Beam, based in Deerfield, Ill., also is running TV ads promoting its high-end Jim Beam Devil's Cut, featuring whiskey extracted from the aging-barrel wood that is blended with Jim Beam bourbon. In June, the company plans to go on TV to promote its Red Stag brand, a specialty whiskey that infuses natural black cherry flavors into bourbon, George said.

Last year, the TV campaign focused on the company's signature Jim Beam bourbon.

Heaven Hill Distilleries Inc. went on the air late last year to promote its Evan Williams bourbon and will be back with TV commercials in the second half of this year, said Susan Wahl, a senior brand manager for the company's whiskey portfolio.

Wild Turkey, which dabbled on TV last year in Australia, its second-biggest market, expects more rounds of television advertising in the U.S., Luchini said. It comes amid an ongoing resurgence of bourbon, also thanks to the popularity of premium, and pricier, brands, the revival of cocktails and strong demand overseas.

Last year, just over 16 million 9-liter cases of bourbons and Tennessee whiskeys sold in the U.S., up nearly 9 percent from 2006 and nearly 23 percent higher than 2001 sales, according to the Distilled Spirits Council.

"We want to ride this trend," Luchini said. "And that's why we're getting bolder, a bit more aggressive."

Wild Turkey trails Jim Beam, Evan Williams and Maker's Mark in U.S. sales.

Vodka and rum outpace bourbon in spirits advertising on television, but bourbon is staking out more air time.
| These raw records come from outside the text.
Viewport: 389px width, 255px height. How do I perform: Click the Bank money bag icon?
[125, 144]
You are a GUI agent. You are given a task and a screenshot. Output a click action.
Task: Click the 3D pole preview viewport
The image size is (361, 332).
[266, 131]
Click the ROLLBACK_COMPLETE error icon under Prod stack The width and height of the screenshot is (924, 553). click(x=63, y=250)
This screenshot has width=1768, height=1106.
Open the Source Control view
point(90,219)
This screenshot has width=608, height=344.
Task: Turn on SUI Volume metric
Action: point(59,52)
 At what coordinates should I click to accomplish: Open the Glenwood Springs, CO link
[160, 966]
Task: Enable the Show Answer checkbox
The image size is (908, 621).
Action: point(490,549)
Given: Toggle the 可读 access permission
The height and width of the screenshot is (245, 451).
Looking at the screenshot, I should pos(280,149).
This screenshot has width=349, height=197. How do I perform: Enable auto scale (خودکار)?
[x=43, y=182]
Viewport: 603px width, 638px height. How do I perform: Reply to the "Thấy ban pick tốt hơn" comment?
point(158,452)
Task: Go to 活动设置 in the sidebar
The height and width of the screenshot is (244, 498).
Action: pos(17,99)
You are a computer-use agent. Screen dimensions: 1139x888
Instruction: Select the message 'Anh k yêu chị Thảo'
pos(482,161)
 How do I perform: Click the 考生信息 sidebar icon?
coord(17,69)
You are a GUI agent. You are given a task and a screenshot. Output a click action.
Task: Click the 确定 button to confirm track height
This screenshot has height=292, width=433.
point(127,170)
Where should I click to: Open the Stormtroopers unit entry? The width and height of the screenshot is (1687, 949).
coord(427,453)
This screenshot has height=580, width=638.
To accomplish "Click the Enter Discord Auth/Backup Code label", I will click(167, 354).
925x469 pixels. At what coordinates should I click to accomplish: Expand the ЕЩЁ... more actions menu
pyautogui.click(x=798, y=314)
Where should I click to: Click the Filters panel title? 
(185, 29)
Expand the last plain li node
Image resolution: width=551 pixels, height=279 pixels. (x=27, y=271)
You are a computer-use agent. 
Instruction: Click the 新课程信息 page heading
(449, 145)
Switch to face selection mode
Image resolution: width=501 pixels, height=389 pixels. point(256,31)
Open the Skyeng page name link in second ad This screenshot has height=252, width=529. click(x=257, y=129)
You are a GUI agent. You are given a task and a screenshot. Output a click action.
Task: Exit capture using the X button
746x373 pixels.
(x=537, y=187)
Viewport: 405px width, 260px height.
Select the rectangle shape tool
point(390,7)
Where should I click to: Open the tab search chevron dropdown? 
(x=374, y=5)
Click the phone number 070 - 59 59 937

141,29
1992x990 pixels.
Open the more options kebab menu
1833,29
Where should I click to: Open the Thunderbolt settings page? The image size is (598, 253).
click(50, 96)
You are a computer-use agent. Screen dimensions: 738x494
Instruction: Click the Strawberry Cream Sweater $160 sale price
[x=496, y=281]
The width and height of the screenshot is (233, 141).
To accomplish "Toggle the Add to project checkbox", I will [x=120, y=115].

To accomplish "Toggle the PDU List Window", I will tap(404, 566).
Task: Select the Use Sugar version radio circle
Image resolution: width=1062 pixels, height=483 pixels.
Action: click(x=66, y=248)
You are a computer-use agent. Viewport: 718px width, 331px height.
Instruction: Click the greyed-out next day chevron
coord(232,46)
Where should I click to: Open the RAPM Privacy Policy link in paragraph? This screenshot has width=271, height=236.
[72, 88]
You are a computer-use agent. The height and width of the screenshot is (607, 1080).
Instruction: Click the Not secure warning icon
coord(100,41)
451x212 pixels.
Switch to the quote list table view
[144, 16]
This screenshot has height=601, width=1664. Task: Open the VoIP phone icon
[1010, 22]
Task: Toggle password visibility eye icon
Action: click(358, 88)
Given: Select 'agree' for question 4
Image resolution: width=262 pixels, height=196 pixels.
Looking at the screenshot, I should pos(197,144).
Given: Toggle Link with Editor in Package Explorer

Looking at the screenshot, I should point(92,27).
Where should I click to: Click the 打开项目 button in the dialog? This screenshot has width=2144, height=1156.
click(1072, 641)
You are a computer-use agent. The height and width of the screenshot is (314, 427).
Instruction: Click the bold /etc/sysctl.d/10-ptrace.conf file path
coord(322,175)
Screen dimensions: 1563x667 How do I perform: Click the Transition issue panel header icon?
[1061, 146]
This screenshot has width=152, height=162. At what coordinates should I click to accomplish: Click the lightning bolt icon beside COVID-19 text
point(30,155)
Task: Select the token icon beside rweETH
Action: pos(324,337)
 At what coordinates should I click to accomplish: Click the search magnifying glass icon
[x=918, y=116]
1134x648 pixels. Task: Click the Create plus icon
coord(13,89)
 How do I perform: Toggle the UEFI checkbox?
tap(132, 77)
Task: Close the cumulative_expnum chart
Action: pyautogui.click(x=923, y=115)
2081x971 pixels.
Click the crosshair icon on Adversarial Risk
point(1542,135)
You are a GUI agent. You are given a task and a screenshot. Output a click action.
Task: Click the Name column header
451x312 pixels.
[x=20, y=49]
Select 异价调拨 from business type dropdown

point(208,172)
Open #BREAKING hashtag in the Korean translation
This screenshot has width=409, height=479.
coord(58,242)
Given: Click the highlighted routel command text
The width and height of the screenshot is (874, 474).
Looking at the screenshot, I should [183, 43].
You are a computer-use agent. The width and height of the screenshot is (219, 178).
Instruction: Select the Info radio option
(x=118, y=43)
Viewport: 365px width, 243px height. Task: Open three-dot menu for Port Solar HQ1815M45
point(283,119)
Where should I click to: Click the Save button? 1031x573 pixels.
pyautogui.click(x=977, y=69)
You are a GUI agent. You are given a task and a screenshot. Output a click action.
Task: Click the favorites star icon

Last year, bourbon marketing was up 58 percent on TV from 2010, with Beam and Maker's Mark the clear driving forces.

Now Wild Turkey is in the mix in the biggest marketing campaign in the brand's history. It's part of a big investment by Campari to expand sales.

Campari spent $50 million on a new distillery near Lawrenceburg that's capable of doubling production. It recently broke ground on a new $44 million packaging facility set to open in the fall of 2013.

One of the constants amid all the changes has been Jimmy Russell, Wild Turkey's longtime master distiller. In the early days when bourbon was first distilled on Wild Turkey Hill in Kentucky, he said, the most popular form of communication was shouting down the road.

"Now, after all those years, our brand can reach millions through ... television advertising," he said. "I guess some would call that progress."